◆ Data to process ◆
---------------

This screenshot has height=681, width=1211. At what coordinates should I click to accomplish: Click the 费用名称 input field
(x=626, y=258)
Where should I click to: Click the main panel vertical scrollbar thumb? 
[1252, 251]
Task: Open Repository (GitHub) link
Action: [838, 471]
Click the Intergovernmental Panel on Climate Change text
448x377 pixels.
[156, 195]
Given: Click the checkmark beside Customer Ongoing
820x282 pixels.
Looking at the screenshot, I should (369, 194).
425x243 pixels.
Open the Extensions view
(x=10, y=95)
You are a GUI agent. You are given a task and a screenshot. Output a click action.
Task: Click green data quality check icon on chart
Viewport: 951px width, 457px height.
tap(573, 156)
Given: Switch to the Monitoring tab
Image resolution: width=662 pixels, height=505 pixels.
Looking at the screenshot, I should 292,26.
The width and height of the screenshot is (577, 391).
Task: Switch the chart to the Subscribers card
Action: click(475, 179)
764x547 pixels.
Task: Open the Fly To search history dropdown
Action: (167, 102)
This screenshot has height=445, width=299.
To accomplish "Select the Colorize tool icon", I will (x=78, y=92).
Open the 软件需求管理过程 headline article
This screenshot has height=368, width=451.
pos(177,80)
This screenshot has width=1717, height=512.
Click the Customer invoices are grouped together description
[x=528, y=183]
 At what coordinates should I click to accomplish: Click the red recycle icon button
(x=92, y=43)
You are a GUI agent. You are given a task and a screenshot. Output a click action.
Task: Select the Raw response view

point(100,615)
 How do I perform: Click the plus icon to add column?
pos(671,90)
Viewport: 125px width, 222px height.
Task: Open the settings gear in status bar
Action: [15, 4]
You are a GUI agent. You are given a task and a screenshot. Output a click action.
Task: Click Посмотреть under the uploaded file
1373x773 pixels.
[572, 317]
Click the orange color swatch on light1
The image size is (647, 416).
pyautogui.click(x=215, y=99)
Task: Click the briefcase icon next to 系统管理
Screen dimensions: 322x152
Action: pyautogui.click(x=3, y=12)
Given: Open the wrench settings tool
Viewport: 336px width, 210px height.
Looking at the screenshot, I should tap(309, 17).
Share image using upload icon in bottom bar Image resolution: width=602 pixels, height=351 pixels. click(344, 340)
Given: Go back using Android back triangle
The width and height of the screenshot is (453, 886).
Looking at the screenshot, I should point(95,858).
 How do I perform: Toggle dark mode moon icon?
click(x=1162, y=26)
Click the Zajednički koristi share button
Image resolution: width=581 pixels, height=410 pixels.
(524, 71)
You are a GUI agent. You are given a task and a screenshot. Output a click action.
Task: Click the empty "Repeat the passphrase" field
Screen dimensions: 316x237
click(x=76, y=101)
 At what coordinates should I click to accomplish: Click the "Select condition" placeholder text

---------------

◆ What the exercise asks ◆
Would you please write out, exactly and with no other lines, the stretch of the listing above from the line containing "Image resolution: width=662" through the line containing "Task: Click the empty"?

◆ Output ◆
Image resolution: width=662 pixels, height=505 pixels.
Looking at the screenshot, I should 292,26.
The width and height of the screenshot is (577, 391).
Task: Switch the chart to the Subscribers card
Action: click(475, 179)
764x547 pixels.
Task: Open the Fly To search history dropdown
Action: (167, 102)
This screenshot has height=445, width=299.
To accomplish "Select the Colorize tool icon", I will (x=78, y=92).
Open the 软件需求管理过程 headline article
This screenshot has height=368, width=451.
pos(177,80)
This screenshot has width=1717, height=512.
Click the Customer invoices are grouped together description
[x=528, y=183]
 At what coordinates should I click to accomplish: Click the red recycle icon button
(x=92, y=43)
You are a GUI agent. You are given a task and a screenshot. Output a click action.
Task: Select the Raw response view

point(100,615)
 How do I perform: Click the plus icon to add column?
pos(671,90)
Viewport: 125px width, 222px height.
Task: Open the settings gear in status bar
Action: [15, 4]
You are a GUI agent. You are given a task and a screenshot. Output a click action.
Task: Click Посмотреть under the uploaded file
1373x773 pixels.
[572, 317]
Click the orange color swatch on light1
The image size is (647, 416).
pyautogui.click(x=215, y=99)
Task: Click the briefcase icon next to 系统管理
Screen dimensions: 322x152
Action: pyautogui.click(x=3, y=12)
Given: Open the wrench settings tool
Viewport: 336px width, 210px height.
Looking at the screenshot, I should tap(309, 17).
Share image using upload icon in bottom bar Image resolution: width=602 pixels, height=351 pixels. click(344, 340)
Given: Go back using Android back triangle
The width and height of the screenshot is (453, 886).
Looking at the screenshot, I should point(95,858).
 How do I perform: Toggle dark mode moon icon?
click(x=1162, y=26)
Click the Zajednički koristi share button
Image resolution: width=581 pixels, height=410 pixels.
(524, 71)
You are a GUI agent. You are given a task and a screenshot. Output a click action.
Task: Click the empty "Repeat the passphrase" field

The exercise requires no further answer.